Opening my eyes a crack, I’m grateful for the dim lighting which makes it easier for my eyes to adjust. Still, it feels like a damned ore harvester is drilling holes into my brain. Also, I need a fix.
I reach into my pocket only to find it empty, then realize there are no more stimsticks. The ones I had on me were destroyed in the explosion and I have no doubt that Zarkan found the rest of my stash and moved them somewhere where I’ll never find them again. Dammit. I could really use that rush right about now. Or…not. I should probably start ignoring these intrusive thoughts.
“Wait,” I frown as my brain catches up with Nikolai’s words. “We left?”

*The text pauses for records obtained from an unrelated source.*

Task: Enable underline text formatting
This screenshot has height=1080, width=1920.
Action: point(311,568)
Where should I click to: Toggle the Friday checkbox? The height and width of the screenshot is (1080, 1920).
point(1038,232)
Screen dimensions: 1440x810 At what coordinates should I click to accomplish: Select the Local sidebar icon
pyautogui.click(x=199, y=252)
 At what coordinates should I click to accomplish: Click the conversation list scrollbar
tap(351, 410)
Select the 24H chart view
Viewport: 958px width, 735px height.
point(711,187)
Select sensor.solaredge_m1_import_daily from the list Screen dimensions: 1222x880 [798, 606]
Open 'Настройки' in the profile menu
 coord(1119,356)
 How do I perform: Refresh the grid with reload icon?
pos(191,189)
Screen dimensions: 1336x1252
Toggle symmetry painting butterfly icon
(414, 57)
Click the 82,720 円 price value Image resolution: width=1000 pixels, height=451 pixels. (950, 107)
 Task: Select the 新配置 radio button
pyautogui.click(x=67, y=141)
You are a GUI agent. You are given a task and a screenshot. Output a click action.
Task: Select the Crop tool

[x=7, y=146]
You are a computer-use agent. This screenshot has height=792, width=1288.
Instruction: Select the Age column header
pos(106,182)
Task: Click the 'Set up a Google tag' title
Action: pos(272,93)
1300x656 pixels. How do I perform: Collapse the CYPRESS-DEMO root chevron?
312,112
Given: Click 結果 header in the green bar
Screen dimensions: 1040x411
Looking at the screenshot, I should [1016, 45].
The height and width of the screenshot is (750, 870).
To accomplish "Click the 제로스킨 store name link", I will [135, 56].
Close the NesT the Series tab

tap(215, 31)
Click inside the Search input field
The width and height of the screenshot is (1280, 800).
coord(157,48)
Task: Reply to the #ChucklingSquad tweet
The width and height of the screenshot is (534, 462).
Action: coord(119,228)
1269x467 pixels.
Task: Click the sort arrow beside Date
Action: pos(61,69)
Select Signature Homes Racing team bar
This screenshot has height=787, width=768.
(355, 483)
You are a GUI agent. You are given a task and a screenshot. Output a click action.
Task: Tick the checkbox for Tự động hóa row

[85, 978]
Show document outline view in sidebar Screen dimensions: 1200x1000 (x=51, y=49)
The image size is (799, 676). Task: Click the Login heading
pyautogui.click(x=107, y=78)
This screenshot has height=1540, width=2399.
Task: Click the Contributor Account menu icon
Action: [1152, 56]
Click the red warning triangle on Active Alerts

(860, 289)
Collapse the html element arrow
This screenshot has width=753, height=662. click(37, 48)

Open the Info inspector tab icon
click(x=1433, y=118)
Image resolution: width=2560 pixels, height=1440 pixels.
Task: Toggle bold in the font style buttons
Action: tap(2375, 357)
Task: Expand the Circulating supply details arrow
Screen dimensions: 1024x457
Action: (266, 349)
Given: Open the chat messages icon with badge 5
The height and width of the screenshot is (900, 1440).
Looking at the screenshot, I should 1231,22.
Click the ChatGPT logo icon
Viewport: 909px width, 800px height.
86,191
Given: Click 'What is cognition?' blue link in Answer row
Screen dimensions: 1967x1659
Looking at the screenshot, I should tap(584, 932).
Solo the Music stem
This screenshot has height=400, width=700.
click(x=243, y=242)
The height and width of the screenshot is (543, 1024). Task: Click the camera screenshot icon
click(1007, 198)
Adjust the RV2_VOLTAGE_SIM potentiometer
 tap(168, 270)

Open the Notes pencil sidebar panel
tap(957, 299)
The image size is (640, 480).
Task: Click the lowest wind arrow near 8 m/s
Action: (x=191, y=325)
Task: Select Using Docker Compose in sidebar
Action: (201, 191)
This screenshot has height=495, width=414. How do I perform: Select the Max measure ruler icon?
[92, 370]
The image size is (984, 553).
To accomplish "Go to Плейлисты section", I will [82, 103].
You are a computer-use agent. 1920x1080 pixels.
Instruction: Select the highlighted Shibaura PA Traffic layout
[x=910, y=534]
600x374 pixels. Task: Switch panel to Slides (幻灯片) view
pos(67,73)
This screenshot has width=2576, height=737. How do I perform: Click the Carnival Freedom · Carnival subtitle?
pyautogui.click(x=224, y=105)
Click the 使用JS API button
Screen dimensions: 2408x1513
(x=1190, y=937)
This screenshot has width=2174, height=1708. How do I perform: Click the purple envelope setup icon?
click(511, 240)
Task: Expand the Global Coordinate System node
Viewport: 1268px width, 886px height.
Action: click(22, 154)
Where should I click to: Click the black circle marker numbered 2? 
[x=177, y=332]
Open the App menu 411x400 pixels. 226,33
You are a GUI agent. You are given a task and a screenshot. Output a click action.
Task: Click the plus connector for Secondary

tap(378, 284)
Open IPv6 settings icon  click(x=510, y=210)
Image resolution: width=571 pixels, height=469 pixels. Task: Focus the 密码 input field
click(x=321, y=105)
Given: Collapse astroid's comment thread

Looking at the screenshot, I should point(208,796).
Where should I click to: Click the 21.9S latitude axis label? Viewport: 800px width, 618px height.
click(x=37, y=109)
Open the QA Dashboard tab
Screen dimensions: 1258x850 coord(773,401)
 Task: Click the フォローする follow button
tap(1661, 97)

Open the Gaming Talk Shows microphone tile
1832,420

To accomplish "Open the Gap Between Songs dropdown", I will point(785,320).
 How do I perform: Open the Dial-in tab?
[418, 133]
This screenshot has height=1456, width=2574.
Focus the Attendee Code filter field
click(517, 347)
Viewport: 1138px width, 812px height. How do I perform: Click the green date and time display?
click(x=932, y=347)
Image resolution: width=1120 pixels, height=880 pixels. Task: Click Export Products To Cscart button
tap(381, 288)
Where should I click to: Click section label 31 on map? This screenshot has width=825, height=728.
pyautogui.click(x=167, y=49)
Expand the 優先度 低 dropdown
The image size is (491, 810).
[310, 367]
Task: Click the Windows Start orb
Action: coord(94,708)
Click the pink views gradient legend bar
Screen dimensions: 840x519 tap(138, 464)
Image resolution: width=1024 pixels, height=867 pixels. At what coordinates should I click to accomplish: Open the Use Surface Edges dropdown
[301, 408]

“Yeah, well, the crowd ready to storm the ship made it clear we were no longer welcome on that station. Besides, after the locals attacked Nala and Ellen without provocation, no one was keen on staying, anyway. We were just waiting for you and the Serramorphs to get back. Once we had everyone on board, we hightailed it out of there.”
“But…” I attempt to sit up but a hand on my shoulder gently pushes me back down. “I have to—”
Nikolai glares at me. “What you have to do is stay in bed. You were practically dead when the Serramorphs dragged you in here! I had to restart your fucking heart. Twice! Even now, your blood pressure is all over the place and your vitals are unstable. You are not going anywhere.”
I struggle, determined not to give up so easily but my body is so drained it feels like I’m pushing against a bulkhead. Nikolai doesn’t move an inch, easily holding me down. After flailing myhand upwards in a ridiculous attempt at punching him, I find myself restrained.
Even with the thick straps tying my limbs and body to the bed, I still fight and grapple with the straps. The need to get to Lucía is too great, taking over every part of my mind, silencing the voice of reason telling me that talking to people would be far more useful than whatever the fuck I’m doing right now.
“D’Aakh, calm down!” Nikolai shouts. It does absolutely nothing to calm me down. “Blin!(Dammit!) He’s going to hurt himself. Z’Ree, can you sing something stronger to knock him out?”
“No!” As much as I crave the sweet oblivion of the famous Silithrae crystal song, I can’t afford to be drugged right now. “Please, don’t,” I beg. Realizing I’m acting like an idiot, I finally stop struggling.